Question

In a hyperbola the distance between the foci is three times the distance between the directrices then its eccentricity is
A
$$ \frac52 $$
B
$$ \frac32 $$
C
$$ \frac54 $$
D
$$ \sqrt3 $$

Answer

**step1** Understanding the problem

The problem asks us to find the eccentricity of a hyperbola. We are given a specific relationship: the distance between the foci of the hyperbola is three times the distance between its directrices.

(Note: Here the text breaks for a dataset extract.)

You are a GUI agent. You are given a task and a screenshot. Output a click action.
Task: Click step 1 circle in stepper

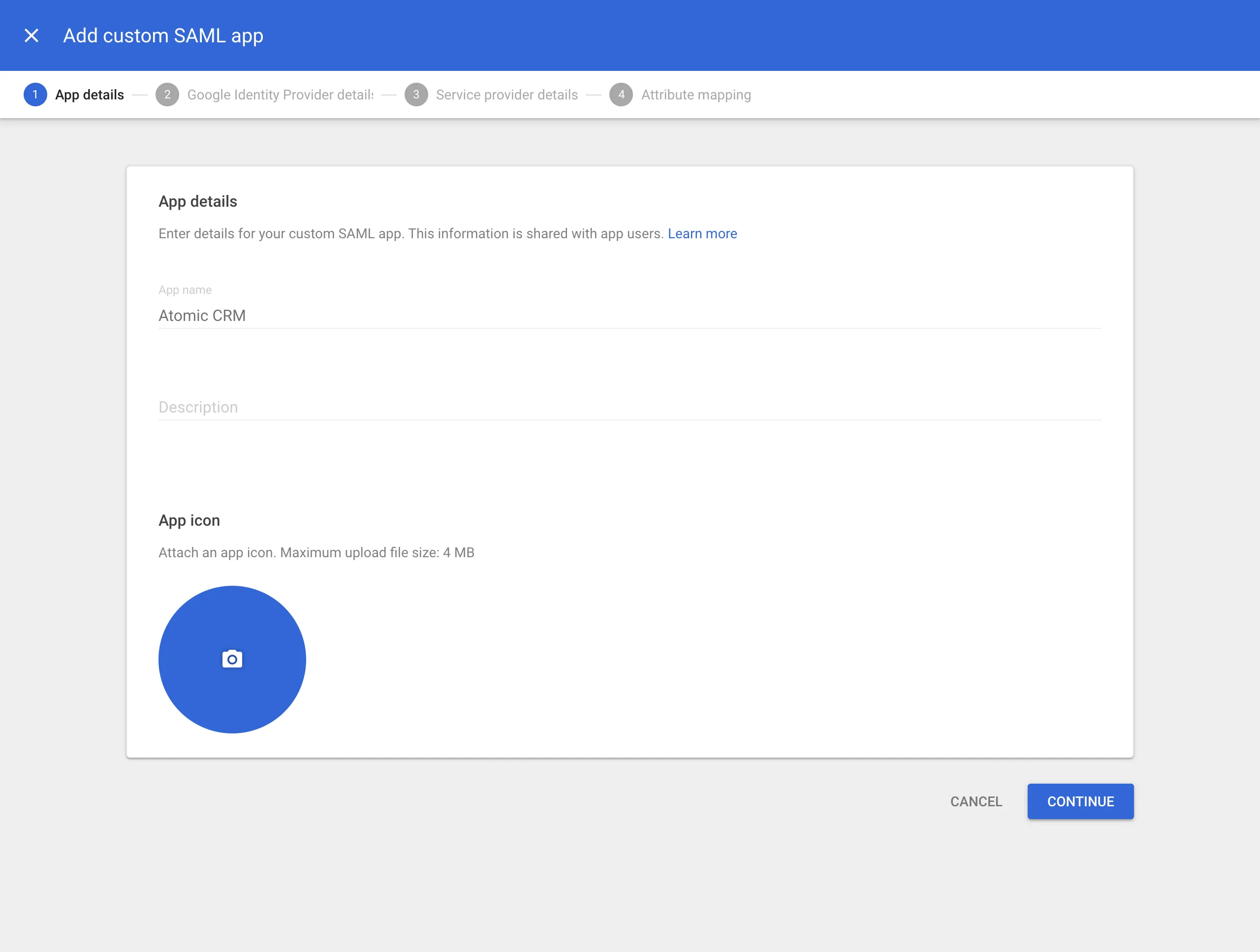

**step2** Recalling definitions for a hyperbola

For any hyperbola, we use 'a' to denote the distance from the center to a vertex along the transverse axis, and 'e' to denote its eccentricity.
The foci of a hyperbola are located at a distance of 'ae' from the center. Therefore, the distance between the two foci is $$2ae$$.
The directrices of a hyperbola are lines perpendicular to the transverse axis, located at a distance of $$\frac{a}{e}$$ from the center. Therefore, the distance between the two directrices is $$2 \times \frac{a}{e} = \frac{2a}{e}$$.

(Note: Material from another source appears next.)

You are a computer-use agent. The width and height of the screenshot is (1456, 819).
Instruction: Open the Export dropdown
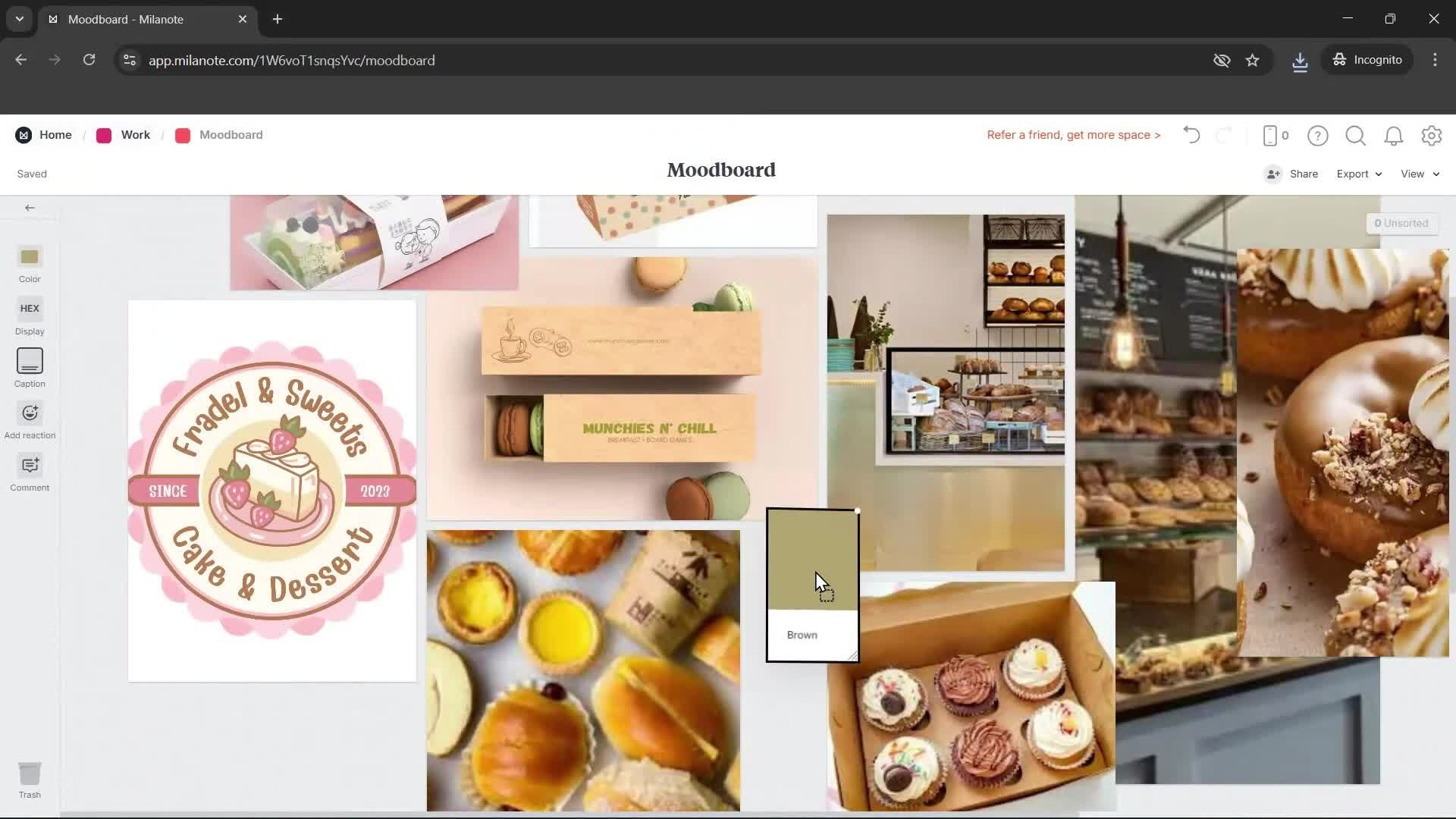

**step3** Setting up the equation based on the given information

The problem states that the distance between the foci is three times the distance between the directrices.
Using the expressions from the previous step, we can write this relationship as an equation:
$$2ae = 3 \times \left(\frac{2a}{e}\right)$$

**step4** Solving for the eccentricity 'e'

Let's simplify the equation we set up:
$$2ae = \frac{6a}{e}$$
Since 'a' represents a distance in a hyperbola, 'a' cannot be zero. We can divide both sides of the equation by $$2a$$:
$$\frac{2ae}{2a} = \frac{6a}{2ae}$$
$$e = \frac{3}{e}$$
Now, to isolate 'e', we multiply both sides of the equation by 'e':
$$e \times e = 3$$
$$e^2 = 3$$
To find 'e', we take the square root of both sides. For a hyperbola, the eccentricity 'e' must be a positive value greater than 1.
$$e = \sqrt{3}$$
Since $$\sqrt{3} \approx 1.732$$, which is greater than 1, this value is a valid eccentricity for a hyperbola.

**step5** Comparing with the given options

The eccentricity we found is $$\sqrt{3}$$. Let's check the given options:
A: $$\frac{5}{2}$$
B: $$\frac{3}{2}$$
C: $$\frac{5}{4}$$
D: $$\sqrt{3}$$
Our calculated eccentricity matches option D.